The world’s second-wealthiest man is worth about $75 billion, but he isn’t worried about the government taking a bite out of his estate after he’s gone. In fact, Buffett thinks the estate tax, which applies to just a few thousand estates a year, is a reasonable way to allocate resources, especially in a society in which the rich have gotten much richer over the last few decades. Buffett’s main concern is the emergence of “dynastic wealth” that “goes totally against what built this country, what this country stands for.” In an interview Tuesday, Buffett criticized the latest GOP proposal to get rid of the estate tax: "If they pass the bill they're talking about, I could leave $75 billion to a bunch of children and grandchildren and great-grandchildren. And if I left it to 35 of them, they'd each have a couple billion dollars ... Is that a great way to allocate resources in the United States?” (CNBC)
Politico’s Tim Alberta and Rachael Bade drop a blockbuster: “Despite several landmark legislative wins this year, and a better-than-expected relationship with President Donald Trump, Ryan has made it known to some of his closest confidants that this will be his final term as speaker. … He would like to serve through Election Day 2018 and retire ahead of the next Congress. This would give Ryan a final legislative year to chase his second white whale, entitlement reform, while using his unrivaled fundraising prowess to help protect the House majority—all with the benefit of averting an ugly internecine power struggle during election season.”

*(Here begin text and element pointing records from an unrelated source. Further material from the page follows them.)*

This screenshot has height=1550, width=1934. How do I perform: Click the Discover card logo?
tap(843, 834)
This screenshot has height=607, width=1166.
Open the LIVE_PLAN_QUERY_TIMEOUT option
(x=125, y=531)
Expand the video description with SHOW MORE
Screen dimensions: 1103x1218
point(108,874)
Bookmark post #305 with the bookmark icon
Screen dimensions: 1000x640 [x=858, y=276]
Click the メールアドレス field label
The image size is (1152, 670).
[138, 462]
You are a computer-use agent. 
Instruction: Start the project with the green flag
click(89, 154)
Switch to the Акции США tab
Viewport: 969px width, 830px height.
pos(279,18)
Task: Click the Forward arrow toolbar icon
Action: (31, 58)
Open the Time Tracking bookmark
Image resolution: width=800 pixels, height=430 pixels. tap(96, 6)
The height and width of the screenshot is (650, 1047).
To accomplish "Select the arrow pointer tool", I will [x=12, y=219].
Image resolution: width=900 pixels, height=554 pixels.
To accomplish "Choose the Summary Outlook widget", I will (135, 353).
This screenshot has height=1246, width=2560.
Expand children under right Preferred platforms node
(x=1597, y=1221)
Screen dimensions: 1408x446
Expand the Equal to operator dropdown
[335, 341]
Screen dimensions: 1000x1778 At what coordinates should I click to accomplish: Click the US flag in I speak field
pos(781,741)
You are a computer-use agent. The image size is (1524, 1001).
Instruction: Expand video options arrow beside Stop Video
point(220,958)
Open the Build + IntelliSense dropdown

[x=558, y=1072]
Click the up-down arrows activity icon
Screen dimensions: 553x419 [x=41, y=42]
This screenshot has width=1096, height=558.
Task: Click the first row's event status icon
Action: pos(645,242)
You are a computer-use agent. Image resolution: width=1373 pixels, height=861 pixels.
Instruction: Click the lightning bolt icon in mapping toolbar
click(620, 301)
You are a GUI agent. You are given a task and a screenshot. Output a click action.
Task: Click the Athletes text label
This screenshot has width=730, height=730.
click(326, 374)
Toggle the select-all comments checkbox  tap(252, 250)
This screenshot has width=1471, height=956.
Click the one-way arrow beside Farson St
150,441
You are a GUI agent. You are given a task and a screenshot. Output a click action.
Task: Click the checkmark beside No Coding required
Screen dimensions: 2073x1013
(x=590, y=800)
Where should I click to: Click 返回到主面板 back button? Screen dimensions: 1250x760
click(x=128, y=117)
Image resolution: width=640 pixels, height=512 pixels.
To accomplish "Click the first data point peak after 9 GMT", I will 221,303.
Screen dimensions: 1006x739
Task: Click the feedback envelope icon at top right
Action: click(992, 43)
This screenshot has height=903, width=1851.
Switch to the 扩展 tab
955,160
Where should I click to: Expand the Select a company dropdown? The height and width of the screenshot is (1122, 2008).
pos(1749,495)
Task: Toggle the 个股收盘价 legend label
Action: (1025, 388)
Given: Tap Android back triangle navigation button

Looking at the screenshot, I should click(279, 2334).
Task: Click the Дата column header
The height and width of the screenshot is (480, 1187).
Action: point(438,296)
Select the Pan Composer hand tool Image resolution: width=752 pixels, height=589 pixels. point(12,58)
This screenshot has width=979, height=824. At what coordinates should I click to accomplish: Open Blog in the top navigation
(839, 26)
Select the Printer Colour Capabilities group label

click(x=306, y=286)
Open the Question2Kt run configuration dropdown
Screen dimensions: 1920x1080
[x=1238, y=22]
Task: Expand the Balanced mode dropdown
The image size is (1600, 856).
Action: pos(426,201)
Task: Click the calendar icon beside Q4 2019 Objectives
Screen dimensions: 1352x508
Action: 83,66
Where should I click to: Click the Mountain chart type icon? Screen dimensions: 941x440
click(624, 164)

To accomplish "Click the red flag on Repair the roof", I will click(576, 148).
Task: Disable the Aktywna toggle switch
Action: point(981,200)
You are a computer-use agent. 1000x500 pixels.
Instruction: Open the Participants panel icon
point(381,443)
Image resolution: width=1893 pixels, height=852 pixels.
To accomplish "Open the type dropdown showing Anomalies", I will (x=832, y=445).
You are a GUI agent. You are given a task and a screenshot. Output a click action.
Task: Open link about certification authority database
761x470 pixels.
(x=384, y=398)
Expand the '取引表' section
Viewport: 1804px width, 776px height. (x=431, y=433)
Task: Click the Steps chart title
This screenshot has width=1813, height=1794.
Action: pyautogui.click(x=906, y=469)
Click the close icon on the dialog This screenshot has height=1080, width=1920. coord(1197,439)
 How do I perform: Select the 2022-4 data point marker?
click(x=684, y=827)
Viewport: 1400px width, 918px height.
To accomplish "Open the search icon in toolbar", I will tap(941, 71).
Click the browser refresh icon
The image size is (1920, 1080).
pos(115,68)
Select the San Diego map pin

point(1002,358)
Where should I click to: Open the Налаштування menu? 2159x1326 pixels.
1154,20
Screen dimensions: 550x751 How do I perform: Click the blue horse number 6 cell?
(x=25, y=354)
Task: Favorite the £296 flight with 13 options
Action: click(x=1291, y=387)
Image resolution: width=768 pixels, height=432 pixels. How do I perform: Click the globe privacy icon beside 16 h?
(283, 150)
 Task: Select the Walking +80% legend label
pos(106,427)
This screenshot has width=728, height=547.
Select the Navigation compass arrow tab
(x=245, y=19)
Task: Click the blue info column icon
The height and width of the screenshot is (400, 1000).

Speculation has been swirling that Ryan could step down once “he’s harpooned his personal white whale of tax reform,” as HuffPost put it.
When asked at his weekly press conference whether he’ll be quitting anytime soon, Ryan chuckled and said, “I’m not, no.”
The finance ministers of Europe’s five largest economies — Germany, France, the U.K., Italy and Spain — warned that the Republican tax plan could have “a major distortive impact” on international trade and may violate international treaties. "The inclusion of certain less conventional international tax provisions could contravene the U.S.'s double taxation treaties and may risk having a major distortive impact on international trade," the ministers wrote in a letter to Mnuchin.
Politico reports: “The White House is quietly preparing a sweeping executive order that would mandate a top-to-bottom review of the federal programs on which millions of poor Americans rely. And GOP lawmakers are in the early stages of crafting legislation that could make it more difficult to qualify for those programs. … The president is expected to sign the welfare executive order as soon as January, according to multiple administration officials, with an eye toward making changes to health care, food stamps, housing and veterans programs, not just traditional welfare payments.”
President Trump signed a short-term continuing resolution today to fund the federal government through Friday, December 22.
Bloomberg called the maneuver “a monumental piece of can kicking,” which is no doubt the case, but at least you’ll be able to visit your favorite national park over the weekend.
Here's to small victories!
The Republican tax cuts won’t do much for economic growth, former Federal Reserve Chair Alan Greenspan told CNBC Wednesday, but they will damage the country’s fiscal situation while creating the threat of stagflation. "This is a terrible fiscal situation we've got ourselves into," Greenspan said. "The administration is doing tax cuts and a spending decrease, but he's doing them in the wrong order. What we need right now is to focus totally on reducing the debt."